What are the drection ratios of the line segment PQ?

To find the direction ratios of the line segment PQ, where P is the point (3, -1, 11) and Q is the foot of the perpendicular from P to the line L given by the equations \( \frac{x}{2} = \frac{y-2}{3} = \frac{z-3}{4} \), we can follow these steps: ### Step 1: Identify the direction ratios of the line L The line L can be expressed in parametric form. From the equation \( \frac{x}{2} = \frac{y-2}{3} = \frac{z-3}{4} \), we can set a parameter \( t \): - \( x = 2t \) - \( y = 3t + 2 \) - \( z = 4t + 3 \) The direction ratios of the line L are (2, 3, 4). ### Step 2: Find the coordinates of point Q Let Q be the point on the line L corresponding to the parameter \( t \).
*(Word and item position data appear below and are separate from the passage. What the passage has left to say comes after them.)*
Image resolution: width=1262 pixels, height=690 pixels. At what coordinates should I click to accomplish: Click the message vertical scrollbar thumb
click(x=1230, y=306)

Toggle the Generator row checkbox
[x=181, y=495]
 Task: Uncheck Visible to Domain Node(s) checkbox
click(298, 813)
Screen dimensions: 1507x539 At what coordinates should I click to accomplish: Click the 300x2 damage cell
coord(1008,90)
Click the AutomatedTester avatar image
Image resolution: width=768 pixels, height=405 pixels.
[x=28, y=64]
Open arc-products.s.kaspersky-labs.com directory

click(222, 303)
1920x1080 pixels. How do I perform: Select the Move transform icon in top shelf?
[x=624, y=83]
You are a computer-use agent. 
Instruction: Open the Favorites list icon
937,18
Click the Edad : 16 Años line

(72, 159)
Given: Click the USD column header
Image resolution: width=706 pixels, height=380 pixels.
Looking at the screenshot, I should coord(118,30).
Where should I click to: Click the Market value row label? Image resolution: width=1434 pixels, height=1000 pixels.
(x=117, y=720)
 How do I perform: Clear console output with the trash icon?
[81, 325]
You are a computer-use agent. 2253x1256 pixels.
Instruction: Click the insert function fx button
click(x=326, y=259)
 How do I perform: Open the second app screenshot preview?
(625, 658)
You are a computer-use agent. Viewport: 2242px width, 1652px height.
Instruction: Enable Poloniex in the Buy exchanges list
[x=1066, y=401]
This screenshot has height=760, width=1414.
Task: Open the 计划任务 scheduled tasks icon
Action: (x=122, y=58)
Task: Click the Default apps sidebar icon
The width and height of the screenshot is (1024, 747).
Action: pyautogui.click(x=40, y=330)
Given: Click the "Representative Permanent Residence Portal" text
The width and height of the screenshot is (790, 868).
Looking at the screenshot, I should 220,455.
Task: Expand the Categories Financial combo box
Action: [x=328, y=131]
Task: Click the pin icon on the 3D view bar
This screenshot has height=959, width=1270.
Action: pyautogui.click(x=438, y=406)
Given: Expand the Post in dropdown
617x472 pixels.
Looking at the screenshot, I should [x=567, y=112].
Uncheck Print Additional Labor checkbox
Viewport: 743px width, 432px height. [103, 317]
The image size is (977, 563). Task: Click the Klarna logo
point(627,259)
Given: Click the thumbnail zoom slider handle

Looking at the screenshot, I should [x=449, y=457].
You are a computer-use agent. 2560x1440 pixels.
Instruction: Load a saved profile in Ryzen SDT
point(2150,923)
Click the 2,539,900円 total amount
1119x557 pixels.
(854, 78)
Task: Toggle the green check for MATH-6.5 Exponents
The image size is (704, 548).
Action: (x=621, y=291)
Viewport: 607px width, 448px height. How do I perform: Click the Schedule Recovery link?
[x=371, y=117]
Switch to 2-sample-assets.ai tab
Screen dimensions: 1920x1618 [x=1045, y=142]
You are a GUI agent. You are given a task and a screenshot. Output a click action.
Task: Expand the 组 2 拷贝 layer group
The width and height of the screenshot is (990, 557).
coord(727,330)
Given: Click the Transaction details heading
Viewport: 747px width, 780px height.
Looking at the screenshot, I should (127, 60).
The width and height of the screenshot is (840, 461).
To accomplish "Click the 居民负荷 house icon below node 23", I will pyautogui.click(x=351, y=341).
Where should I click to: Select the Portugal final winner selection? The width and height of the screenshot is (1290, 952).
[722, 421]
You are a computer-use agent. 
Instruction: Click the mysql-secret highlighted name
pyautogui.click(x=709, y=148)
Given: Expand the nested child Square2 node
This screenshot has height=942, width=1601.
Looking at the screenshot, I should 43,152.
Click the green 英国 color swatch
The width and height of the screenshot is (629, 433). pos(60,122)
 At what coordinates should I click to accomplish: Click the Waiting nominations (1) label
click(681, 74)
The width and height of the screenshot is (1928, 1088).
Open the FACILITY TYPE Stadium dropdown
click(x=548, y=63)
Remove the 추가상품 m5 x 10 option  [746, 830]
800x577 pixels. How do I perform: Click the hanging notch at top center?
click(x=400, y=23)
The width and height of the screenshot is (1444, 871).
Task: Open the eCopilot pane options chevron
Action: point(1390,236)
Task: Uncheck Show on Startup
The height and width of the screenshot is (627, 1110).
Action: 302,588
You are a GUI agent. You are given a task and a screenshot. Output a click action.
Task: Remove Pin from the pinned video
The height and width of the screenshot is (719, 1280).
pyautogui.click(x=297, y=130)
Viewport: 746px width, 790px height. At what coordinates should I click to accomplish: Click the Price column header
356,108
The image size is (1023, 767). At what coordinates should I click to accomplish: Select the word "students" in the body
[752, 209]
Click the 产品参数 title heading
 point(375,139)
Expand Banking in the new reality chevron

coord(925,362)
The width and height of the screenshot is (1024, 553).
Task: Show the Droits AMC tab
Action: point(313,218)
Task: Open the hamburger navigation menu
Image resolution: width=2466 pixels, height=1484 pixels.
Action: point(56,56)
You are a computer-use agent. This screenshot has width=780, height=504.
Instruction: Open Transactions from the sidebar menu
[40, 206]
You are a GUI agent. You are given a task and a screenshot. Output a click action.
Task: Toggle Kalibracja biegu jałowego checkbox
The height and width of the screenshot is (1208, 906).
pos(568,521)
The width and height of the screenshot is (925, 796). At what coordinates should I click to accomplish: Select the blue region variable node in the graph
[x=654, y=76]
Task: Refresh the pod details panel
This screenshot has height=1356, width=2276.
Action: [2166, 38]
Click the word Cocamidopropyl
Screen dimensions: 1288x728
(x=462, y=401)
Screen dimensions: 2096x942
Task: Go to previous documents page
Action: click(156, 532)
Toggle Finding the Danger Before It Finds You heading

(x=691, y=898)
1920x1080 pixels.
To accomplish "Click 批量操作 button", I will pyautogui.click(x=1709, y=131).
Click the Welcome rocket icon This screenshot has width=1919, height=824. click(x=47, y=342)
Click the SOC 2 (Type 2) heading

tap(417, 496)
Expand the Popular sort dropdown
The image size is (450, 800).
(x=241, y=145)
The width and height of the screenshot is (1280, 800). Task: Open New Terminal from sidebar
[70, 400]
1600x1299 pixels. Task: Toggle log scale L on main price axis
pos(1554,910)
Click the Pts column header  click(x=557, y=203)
Thus, the coordinates of Q are: - \( Q(2t, 3t + 2, 4t + 3) \) ### Step 3: Find the vector PQ The vector PQ can be expressed as: \[ PQ = Q - P = (2t - 3, (3t + 2) - (-1), (4t + 3) - 11) \] This simplifies to: \[ PQ = (2t - 3, 3t + 3, 4t - 8) \] ### Step 4: Find the condition for PQ to be perpendicular to L For PQ to be perpendicular to the line L, the dot product of PQ and the direction ratios of the line L must equal zero: \[ PQ \cdot (2, 3, 4) = 0 \] Calculating the dot product: \[ (2t - 3) \cdot 2 + (3t + 3) \cdot 3 + (4t - 8) \cdot 4 = 0 \] Expanding this gives: \[ 4t - 6 + 9t + 9 + 16t - 32 = 0 \] Combining like terms: \[ 29t - 29 = 0 \] Solving for \( t \): \[ t = 1 \] ### Step 5: Substitute \( t \) back to find Q Now substitute \( t = 1 \) back into the parametric equations for Q: - \( Q(2 \cdot 1, 3 \cdot 1 + 2, 4 \cdot 1 + 3) = Q(2, 5, 7) \) ### Step 6: Calculate the direction ratios of PQ Now we can find the direction ratios of the line segment PQ: \[ PQ = Q - P = (2 - 3, 5 - (-1), 7 - 11) = (-1, 6, -4) \] ### Conclusion The direction ratios of the line segment PQ are \((-1, 6, -4)\).